» **PROBLEM STATEMENT**
The line with "Screen dimensions: 1897x684", the line with "Screen dimensions: 1920x1080", and all lines between them in the material below: return these exactly, and no others.

» **DATA FOR PROCESSING**
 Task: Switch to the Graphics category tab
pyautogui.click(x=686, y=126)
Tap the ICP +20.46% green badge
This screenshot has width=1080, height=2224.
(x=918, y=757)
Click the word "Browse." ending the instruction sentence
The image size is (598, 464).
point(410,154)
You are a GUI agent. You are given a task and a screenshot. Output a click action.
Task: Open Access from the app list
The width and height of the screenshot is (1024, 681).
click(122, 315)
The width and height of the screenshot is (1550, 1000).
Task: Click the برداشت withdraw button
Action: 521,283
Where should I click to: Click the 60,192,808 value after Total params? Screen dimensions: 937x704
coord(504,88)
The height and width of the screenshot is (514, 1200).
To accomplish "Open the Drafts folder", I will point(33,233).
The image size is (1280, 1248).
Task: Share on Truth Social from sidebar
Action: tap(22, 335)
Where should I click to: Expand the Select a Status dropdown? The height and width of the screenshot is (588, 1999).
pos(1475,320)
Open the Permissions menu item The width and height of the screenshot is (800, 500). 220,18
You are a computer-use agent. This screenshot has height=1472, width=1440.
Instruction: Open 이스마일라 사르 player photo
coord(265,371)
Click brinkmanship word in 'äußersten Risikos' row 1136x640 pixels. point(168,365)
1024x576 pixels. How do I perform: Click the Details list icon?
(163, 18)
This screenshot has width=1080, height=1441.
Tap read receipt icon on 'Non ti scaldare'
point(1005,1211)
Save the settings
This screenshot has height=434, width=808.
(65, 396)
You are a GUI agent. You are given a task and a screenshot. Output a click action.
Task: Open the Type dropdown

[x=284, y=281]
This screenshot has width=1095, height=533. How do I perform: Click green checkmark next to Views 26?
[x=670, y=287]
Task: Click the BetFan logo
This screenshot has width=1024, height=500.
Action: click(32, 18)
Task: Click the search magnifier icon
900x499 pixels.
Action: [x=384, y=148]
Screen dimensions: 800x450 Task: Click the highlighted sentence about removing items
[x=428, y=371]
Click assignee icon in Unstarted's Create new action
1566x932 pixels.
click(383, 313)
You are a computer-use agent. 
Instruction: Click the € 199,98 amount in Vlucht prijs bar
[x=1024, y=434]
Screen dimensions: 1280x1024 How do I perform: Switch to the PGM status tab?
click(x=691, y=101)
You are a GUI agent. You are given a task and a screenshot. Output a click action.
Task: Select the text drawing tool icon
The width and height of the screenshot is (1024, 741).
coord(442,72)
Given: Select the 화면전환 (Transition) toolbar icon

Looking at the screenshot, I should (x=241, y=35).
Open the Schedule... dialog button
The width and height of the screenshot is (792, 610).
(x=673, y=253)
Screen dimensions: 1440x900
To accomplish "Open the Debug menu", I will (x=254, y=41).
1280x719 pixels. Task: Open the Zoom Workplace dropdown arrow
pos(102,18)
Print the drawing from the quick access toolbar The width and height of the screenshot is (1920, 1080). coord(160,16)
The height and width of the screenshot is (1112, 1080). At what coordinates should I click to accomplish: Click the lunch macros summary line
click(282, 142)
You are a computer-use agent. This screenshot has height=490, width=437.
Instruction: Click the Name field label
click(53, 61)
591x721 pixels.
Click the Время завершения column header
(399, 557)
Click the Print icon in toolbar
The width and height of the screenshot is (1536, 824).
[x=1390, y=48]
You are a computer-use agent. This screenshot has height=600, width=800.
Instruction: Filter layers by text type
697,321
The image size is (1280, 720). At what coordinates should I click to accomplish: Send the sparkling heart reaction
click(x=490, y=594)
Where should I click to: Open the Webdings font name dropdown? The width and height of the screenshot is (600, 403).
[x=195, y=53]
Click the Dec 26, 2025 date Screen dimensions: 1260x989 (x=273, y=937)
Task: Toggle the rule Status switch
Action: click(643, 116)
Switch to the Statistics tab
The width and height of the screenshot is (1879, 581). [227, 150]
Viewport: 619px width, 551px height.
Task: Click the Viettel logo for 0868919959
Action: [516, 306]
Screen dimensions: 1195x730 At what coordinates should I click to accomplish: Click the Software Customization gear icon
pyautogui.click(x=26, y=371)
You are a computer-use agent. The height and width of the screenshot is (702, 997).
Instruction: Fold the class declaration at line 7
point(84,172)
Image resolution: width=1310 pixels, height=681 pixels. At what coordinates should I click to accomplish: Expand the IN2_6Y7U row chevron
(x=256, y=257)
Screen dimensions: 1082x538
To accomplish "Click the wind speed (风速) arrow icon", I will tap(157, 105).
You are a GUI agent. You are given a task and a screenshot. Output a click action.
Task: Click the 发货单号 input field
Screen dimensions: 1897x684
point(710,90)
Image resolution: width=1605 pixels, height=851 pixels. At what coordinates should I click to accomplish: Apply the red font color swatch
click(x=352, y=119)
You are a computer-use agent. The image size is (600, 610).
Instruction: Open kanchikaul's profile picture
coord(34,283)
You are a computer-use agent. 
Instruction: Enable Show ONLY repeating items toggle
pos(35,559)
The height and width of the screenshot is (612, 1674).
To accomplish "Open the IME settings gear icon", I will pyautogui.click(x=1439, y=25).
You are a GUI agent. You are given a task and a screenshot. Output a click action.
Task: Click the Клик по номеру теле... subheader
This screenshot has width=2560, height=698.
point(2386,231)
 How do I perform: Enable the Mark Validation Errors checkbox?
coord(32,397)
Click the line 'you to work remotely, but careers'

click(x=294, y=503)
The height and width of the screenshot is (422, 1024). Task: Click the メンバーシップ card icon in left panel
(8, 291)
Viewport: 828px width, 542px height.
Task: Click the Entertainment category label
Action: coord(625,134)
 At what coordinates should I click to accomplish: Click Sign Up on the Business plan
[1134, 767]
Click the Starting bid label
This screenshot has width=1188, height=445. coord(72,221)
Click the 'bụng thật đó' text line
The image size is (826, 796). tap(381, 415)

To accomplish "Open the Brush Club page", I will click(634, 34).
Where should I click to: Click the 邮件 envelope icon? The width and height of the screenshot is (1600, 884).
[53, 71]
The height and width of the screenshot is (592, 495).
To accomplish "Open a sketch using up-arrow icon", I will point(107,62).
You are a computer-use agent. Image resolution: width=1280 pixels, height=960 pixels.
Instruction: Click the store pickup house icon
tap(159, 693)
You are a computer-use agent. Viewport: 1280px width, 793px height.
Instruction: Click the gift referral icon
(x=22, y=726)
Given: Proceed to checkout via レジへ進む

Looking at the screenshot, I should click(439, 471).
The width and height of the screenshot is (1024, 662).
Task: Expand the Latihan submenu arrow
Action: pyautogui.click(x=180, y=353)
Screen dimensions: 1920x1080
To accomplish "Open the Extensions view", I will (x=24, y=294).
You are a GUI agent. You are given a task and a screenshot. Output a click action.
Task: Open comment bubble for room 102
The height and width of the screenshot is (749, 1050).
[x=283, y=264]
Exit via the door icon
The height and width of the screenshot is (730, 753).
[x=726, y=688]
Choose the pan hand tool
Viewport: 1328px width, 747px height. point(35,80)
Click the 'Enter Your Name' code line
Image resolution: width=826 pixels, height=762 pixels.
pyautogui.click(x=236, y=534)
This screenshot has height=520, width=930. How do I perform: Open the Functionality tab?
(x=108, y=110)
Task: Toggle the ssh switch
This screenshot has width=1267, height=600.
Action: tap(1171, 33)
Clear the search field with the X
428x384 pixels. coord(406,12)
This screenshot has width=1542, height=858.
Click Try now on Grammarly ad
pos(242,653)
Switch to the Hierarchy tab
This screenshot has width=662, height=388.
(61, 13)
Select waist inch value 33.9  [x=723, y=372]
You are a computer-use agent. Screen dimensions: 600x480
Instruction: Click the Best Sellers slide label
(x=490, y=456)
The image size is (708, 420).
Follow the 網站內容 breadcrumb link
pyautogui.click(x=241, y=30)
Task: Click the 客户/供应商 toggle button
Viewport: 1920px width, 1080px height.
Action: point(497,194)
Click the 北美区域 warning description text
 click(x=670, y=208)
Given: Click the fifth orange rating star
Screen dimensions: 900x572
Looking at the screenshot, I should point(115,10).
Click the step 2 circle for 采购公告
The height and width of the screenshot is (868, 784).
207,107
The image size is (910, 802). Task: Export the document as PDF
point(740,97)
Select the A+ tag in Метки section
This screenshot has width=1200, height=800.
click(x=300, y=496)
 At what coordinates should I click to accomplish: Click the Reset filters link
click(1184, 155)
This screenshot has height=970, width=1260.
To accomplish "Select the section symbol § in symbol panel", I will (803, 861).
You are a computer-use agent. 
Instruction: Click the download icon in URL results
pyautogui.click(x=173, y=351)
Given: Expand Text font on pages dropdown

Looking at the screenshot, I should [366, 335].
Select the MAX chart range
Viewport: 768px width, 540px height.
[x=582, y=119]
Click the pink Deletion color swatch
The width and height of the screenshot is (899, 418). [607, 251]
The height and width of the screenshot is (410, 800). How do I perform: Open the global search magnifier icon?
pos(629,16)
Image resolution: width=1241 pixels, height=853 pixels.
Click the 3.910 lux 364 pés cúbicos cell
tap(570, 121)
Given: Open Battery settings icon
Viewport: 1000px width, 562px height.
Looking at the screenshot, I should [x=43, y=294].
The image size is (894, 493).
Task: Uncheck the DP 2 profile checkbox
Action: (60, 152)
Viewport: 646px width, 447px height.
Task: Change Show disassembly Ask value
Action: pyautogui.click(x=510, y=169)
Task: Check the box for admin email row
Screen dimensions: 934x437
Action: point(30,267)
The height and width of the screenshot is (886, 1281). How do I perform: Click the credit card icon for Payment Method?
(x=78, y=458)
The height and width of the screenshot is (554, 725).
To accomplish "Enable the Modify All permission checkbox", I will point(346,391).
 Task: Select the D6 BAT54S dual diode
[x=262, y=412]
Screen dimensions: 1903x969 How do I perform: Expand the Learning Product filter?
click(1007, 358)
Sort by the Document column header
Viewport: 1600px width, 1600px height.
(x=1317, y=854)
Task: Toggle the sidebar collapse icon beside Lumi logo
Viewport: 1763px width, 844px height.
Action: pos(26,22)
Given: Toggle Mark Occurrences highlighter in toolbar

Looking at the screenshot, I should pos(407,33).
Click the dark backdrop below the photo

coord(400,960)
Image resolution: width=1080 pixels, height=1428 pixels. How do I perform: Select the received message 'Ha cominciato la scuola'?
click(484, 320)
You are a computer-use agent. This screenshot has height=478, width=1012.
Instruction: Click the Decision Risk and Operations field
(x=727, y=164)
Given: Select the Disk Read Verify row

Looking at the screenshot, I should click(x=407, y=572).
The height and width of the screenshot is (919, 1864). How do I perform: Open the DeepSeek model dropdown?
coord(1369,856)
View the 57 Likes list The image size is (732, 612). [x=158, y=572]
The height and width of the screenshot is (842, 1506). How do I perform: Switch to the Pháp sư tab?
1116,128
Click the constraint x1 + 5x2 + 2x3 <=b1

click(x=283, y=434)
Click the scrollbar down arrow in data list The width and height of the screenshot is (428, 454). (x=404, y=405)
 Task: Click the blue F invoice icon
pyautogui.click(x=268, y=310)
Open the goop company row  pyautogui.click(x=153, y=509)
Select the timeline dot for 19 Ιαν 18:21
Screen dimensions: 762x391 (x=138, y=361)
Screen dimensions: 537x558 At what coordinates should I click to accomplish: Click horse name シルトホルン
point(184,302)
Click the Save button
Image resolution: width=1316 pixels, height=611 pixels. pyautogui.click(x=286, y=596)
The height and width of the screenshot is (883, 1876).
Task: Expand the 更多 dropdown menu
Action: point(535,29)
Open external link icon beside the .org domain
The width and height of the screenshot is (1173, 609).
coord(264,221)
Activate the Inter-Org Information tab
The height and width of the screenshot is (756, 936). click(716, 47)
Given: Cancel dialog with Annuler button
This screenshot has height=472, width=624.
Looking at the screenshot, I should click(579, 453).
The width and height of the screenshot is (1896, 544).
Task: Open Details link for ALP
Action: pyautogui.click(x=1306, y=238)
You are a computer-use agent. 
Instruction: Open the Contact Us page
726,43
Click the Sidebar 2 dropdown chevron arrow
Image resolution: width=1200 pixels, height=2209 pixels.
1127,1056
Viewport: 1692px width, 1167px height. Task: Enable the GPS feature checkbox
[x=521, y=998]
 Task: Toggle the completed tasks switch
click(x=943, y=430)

» **SOLUTION TO THIS PROBLEM**
Screen dimensions: 1897x684
point(710,90)
Image resolution: width=1605 pixels, height=851 pixels. At what coordinates should I click to accomplish: Apply the red font color swatch
click(x=352, y=119)
You are a computer-use agent. The image size is (600, 610).
Instruction: Open kanchikaul's profile picture
coord(34,283)
You are a computer-use agent. 
Instruction: Enable Show ONLY repeating items toggle
pos(35,559)
The height and width of the screenshot is (612, 1674).
To accomplish "Open the IME settings gear icon", I will pyautogui.click(x=1439, y=25).
You are a GUI agent. You are given a task and a screenshot. Output a click action.
Task: Click the Клик по номеру теле... subheader
This screenshot has width=2560, height=698.
point(2386,231)
 How do I perform: Enable the Mark Validation Errors checkbox?
coord(32,397)
Click the line 'you to work remotely, but careers'

click(x=294, y=503)
The height and width of the screenshot is (422, 1024). Task: Click the メンバーシップ card icon in left panel
(8, 291)
Viewport: 828px width, 542px height.
Task: Click the Entertainment category label
Action: coord(625,134)
 At what coordinates should I click to accomplish: Click Sign Up on the Business plan
[1134, 767]
Click the Starting bid label
This screenshot has width=1188, height=445. coord(72,221)
Click the 'bụng thật đó' text line
The image size is (826, 796). tap(381, 415)

To accomplish "Open the Brush Club page", I will click(634, 34).
Where should I click to: Click the 邮件 envelope icon? The width and height of the screenshot is (1600, 884).
[53, 71]
The height and width of the screenshot is (592, 495).
To accomplish "Open a sketch using up-arrow icon", I will point(107,62).
You are a computer-use agent. Image resolution: width=1280 pixels, height=960 pixels.
Instruction: Click the store pickup house icon
tap(159, 693)
You are a computer-use agent. Viewport: 1280px width, 793px height.
Instruction: Click the gift referral icon
(x=22, y=726)
Given: Proceed to checkout via レジへ進む

Looking at the screenshot, I should click(439, 471).
The width and height of the screenshot is (1024, 662).
Task: Expand the Latihan submenu arrow
Action: pyautogui.click(x=180, y=353)
Screen dimensions: 1920x1080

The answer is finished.